Окончательно развеселилась после того, как с поля пришла Дуняшка.
Рассказала ей, как получала медаль, и шутливо представила, как торжественно говорил генерал и каким чучелом стоял и смотрел на нее англичанин, а потом, лукаво, заговорщицки подмигнув Наталье, с серьезным лицом стала уверять Дуняшку, что скоро ей, Дарье, как вдове офицера, награжденной георгиевской медалью, тоже дадут офицерский чин и назначат ее командовать сотней старых казаков.
Наталья чинила детские рубашонки и слушала Дарью, подавляя улыбку, а сбитая с толку Дуняшка, умоляюще сложив руки, просила:
– Дарьюшка! Милая! Не бреши, ради Христа! А то я уж и не пойму, где ты брешешь, а где правду говоришь. Ты рассказывай сурьезно.
– Не веришь? Ну, значит, ты глупая девка! Я тебе истинную правду говорю. Офицеры-то все на фронте, а кто будет стариков обучать маршировке и всему такому прочему, что по военному делу полагается?
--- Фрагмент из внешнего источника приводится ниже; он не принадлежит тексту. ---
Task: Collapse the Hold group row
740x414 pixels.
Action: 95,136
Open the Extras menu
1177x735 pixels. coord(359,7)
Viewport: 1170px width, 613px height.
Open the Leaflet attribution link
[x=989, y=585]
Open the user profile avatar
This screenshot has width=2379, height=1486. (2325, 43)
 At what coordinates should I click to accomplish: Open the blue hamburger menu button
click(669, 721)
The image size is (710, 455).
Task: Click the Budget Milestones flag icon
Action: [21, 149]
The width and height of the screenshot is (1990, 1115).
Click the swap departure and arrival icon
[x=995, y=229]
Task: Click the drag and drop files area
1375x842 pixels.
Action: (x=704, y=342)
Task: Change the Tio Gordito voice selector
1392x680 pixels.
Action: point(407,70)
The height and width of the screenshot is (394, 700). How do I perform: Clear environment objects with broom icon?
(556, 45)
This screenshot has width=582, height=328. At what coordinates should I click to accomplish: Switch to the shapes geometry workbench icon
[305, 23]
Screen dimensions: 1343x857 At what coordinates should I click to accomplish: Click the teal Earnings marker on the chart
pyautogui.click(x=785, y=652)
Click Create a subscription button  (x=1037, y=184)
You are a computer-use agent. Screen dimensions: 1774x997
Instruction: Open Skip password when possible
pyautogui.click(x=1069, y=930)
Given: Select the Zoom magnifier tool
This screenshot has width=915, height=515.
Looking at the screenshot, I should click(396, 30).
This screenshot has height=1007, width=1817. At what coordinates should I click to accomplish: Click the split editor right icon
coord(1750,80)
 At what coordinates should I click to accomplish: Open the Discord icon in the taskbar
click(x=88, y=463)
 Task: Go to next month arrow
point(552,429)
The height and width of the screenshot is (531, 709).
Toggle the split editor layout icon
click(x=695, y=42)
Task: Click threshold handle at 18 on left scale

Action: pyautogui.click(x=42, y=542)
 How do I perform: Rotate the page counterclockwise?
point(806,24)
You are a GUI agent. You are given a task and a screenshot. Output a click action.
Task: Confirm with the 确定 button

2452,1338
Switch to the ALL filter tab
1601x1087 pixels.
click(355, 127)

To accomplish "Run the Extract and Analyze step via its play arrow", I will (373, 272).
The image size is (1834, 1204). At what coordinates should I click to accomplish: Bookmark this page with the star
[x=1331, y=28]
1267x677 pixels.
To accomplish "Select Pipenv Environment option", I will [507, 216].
Вот их и предоставят под мою команду, а уж я с ними, со старыми чертями, управлюсь!
Вот как я ими буду командовать! – Дарья притворила дверь в кухню, чтобы не видела свекровь, быстрым движением просунула между ног подол юбки и, захватив его сзади рукой, сверкая оголенными лоснящимися икрами, промаршировала по горнице, стала около Дуняшки, басом скомандовала:
«Старики, смирно! Бороды поднять выше! Кругом налево ша-а-гай!»